> _TASK TO CARRY OUT_:
Find how many lines below mention "price". Nothing but the number is needed.

----------------

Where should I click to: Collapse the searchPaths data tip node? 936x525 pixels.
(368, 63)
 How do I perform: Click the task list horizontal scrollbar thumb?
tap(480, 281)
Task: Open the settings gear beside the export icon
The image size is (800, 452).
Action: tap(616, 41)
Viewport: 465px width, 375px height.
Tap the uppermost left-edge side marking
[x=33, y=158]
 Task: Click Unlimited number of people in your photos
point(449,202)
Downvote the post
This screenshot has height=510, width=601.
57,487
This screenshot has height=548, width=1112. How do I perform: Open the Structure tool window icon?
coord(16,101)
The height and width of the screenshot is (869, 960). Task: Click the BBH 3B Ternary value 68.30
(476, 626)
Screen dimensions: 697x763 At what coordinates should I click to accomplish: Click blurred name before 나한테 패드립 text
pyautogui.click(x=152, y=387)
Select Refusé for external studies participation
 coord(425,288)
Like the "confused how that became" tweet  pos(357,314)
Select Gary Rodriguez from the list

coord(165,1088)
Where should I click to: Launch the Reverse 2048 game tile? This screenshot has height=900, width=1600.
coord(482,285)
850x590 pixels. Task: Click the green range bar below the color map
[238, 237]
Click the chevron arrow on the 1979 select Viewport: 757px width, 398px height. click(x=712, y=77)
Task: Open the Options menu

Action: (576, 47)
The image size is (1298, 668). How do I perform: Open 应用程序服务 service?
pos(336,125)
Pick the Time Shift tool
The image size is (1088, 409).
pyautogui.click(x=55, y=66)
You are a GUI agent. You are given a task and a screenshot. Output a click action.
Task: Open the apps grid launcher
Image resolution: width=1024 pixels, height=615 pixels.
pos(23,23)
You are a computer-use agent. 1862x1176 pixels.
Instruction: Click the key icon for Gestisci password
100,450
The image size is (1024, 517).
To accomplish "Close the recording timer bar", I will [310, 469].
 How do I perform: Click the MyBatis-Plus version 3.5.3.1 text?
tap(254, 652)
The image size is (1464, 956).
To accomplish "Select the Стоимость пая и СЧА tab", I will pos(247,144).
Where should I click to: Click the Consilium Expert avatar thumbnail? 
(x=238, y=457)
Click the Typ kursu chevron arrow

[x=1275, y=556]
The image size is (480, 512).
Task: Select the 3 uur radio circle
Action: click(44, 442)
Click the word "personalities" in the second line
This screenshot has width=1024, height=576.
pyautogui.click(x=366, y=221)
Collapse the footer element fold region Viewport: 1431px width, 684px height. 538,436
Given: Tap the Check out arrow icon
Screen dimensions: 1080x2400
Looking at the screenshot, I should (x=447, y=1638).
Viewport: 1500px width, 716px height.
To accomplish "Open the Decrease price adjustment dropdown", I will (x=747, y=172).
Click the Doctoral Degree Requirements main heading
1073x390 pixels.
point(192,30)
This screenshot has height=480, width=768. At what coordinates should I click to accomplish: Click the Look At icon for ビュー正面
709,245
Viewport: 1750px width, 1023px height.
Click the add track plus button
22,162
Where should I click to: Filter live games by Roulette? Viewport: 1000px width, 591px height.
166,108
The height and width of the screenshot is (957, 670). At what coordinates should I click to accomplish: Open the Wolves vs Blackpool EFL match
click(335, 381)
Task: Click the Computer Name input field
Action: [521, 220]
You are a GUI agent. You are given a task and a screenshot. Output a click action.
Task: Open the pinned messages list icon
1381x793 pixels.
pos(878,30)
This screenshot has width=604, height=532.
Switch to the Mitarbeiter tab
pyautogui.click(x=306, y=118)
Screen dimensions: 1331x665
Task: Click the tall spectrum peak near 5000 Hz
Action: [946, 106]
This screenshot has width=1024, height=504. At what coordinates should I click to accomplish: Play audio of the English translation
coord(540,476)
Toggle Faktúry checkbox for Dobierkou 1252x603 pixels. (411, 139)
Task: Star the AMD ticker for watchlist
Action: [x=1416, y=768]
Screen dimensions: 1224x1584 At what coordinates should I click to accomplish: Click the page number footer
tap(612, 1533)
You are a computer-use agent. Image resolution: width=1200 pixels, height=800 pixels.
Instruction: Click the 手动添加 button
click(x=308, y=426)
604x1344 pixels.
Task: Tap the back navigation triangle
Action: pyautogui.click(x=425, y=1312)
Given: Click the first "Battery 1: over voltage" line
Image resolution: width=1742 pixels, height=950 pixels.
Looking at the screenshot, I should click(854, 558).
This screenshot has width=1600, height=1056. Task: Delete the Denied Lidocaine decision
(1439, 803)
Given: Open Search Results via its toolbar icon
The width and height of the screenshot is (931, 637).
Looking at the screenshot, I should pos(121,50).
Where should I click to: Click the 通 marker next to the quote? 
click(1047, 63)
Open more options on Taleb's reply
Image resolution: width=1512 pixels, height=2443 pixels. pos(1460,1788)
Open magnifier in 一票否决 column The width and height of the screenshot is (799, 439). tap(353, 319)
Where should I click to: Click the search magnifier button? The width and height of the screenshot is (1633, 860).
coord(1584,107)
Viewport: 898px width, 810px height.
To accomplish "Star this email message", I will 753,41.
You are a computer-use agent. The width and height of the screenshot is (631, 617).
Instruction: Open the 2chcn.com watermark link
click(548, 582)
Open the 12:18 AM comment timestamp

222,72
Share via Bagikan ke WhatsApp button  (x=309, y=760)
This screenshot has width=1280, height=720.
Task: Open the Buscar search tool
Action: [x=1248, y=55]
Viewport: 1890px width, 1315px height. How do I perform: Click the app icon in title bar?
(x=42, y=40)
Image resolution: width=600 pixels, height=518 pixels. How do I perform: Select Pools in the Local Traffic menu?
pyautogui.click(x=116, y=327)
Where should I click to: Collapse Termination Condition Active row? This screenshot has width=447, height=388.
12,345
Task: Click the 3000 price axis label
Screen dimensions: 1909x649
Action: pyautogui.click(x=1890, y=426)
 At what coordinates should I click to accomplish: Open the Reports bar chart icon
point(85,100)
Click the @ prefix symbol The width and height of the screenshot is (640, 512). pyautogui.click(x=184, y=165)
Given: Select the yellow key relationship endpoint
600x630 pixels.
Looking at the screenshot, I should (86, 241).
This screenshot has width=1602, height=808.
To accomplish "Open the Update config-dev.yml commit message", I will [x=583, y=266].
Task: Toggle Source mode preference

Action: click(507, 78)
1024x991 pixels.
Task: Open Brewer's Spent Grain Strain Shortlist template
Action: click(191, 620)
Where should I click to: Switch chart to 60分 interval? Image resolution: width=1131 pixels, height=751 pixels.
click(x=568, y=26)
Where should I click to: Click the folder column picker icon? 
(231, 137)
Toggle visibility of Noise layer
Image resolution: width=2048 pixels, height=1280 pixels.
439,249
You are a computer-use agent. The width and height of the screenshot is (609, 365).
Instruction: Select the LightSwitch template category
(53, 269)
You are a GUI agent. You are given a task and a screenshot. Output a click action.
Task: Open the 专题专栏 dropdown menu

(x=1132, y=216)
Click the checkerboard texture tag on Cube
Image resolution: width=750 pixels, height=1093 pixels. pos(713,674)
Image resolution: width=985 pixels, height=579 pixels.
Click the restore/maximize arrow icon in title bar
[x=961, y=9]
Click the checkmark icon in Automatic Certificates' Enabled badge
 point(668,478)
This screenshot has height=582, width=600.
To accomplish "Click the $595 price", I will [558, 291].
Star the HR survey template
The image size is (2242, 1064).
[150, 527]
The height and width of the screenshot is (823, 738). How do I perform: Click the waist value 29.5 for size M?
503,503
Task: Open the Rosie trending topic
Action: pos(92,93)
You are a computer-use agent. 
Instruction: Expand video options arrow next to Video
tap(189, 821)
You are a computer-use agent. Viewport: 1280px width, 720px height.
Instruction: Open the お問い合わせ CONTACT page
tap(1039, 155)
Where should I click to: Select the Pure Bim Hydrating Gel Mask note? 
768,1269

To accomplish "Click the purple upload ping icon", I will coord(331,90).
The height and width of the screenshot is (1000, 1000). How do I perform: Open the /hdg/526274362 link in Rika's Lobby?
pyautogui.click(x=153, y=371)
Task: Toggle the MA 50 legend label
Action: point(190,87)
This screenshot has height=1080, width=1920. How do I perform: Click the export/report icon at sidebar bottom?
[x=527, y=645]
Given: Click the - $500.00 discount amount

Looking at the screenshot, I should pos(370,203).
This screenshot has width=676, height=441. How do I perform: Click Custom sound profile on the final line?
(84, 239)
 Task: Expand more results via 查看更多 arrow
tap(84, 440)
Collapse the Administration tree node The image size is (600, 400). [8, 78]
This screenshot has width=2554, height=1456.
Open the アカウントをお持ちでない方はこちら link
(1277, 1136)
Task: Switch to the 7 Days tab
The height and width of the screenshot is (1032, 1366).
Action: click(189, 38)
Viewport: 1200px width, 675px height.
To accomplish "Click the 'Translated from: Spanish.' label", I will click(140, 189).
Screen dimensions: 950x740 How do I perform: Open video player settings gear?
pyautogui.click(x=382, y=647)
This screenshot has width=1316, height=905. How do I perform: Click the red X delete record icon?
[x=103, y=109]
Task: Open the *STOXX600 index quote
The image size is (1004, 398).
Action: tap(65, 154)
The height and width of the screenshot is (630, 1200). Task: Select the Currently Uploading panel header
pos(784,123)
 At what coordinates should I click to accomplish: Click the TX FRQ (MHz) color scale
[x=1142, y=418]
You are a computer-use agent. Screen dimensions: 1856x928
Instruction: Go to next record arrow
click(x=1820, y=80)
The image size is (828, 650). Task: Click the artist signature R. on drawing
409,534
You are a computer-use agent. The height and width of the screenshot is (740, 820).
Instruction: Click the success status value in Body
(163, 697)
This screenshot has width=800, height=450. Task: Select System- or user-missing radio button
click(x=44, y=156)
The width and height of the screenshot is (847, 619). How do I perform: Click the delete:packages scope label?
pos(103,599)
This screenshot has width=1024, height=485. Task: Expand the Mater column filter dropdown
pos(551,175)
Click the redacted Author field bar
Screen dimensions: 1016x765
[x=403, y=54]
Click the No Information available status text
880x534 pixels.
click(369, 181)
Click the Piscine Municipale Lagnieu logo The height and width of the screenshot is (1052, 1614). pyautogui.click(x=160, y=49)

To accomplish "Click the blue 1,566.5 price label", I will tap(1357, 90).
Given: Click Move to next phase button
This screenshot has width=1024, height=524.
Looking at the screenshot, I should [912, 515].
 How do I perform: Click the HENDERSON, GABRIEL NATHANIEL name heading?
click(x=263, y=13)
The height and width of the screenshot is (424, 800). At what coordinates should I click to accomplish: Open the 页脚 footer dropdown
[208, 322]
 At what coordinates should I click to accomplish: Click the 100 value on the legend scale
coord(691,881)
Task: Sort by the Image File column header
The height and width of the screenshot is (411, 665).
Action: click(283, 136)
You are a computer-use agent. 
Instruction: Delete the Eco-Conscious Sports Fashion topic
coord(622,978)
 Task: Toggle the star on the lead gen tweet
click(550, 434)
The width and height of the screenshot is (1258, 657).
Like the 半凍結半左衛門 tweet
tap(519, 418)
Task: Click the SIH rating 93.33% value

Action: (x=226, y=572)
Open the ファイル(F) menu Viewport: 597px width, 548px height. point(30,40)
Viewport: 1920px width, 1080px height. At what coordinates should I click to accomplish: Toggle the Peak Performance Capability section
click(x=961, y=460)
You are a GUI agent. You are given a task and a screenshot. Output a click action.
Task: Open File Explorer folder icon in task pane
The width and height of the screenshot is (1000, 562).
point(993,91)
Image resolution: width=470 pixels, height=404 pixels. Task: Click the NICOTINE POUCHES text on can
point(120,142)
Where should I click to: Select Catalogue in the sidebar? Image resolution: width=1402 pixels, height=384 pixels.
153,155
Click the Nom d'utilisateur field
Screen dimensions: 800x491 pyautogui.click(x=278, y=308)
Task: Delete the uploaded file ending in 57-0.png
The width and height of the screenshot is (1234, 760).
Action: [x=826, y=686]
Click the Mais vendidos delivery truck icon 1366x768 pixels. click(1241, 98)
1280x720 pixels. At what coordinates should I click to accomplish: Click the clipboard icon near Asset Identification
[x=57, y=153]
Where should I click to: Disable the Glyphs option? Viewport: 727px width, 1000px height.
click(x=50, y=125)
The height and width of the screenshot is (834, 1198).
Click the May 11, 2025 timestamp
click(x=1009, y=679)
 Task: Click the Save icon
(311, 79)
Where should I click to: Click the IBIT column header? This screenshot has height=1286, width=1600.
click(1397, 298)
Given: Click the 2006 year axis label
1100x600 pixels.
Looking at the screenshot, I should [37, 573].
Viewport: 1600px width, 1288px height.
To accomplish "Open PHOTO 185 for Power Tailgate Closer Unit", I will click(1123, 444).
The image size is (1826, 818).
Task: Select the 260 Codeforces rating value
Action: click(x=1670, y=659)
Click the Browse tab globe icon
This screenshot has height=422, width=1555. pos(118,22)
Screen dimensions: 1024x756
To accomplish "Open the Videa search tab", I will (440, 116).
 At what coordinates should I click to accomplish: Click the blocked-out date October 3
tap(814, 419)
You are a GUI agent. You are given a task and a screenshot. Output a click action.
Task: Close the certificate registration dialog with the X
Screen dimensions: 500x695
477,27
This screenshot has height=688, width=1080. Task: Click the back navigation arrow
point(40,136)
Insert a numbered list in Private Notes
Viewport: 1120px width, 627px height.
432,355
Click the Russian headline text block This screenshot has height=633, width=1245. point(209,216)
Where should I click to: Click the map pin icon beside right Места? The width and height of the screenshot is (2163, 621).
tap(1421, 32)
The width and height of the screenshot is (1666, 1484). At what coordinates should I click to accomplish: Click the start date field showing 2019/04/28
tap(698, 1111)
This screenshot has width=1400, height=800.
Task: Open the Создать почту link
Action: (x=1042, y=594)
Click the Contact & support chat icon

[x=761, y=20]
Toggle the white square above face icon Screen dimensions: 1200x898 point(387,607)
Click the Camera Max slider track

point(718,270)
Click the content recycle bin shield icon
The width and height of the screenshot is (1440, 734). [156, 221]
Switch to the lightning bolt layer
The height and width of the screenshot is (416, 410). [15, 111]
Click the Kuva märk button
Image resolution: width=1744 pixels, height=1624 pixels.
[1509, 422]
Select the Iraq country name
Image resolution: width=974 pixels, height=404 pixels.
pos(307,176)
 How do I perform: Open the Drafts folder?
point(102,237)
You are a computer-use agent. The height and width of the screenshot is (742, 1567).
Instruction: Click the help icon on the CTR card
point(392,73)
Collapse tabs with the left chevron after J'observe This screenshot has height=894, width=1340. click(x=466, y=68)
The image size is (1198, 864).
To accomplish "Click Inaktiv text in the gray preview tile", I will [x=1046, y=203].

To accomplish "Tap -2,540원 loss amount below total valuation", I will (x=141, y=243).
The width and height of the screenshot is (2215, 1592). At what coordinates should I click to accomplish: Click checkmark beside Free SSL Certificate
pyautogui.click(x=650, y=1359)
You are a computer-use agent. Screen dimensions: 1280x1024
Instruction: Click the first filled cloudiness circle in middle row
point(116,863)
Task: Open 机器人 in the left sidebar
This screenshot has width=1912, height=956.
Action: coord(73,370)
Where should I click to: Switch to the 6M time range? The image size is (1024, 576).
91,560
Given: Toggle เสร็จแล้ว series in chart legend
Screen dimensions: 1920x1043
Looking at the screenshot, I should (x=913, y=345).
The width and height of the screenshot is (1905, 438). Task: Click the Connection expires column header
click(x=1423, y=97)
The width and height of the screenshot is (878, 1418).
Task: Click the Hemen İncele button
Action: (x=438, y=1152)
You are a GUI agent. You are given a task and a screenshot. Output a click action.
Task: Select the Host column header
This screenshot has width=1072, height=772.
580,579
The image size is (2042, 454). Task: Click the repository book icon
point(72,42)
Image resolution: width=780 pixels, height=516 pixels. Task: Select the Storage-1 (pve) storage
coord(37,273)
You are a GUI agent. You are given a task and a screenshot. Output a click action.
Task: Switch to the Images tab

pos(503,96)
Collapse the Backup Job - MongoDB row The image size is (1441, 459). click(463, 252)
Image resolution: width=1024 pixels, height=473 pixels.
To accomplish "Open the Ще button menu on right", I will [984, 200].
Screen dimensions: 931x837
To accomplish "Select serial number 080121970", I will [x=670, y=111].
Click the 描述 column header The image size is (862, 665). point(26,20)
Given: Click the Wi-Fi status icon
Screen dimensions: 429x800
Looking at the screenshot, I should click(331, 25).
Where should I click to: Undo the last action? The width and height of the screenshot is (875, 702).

----------------

> _RESPONSE_:
4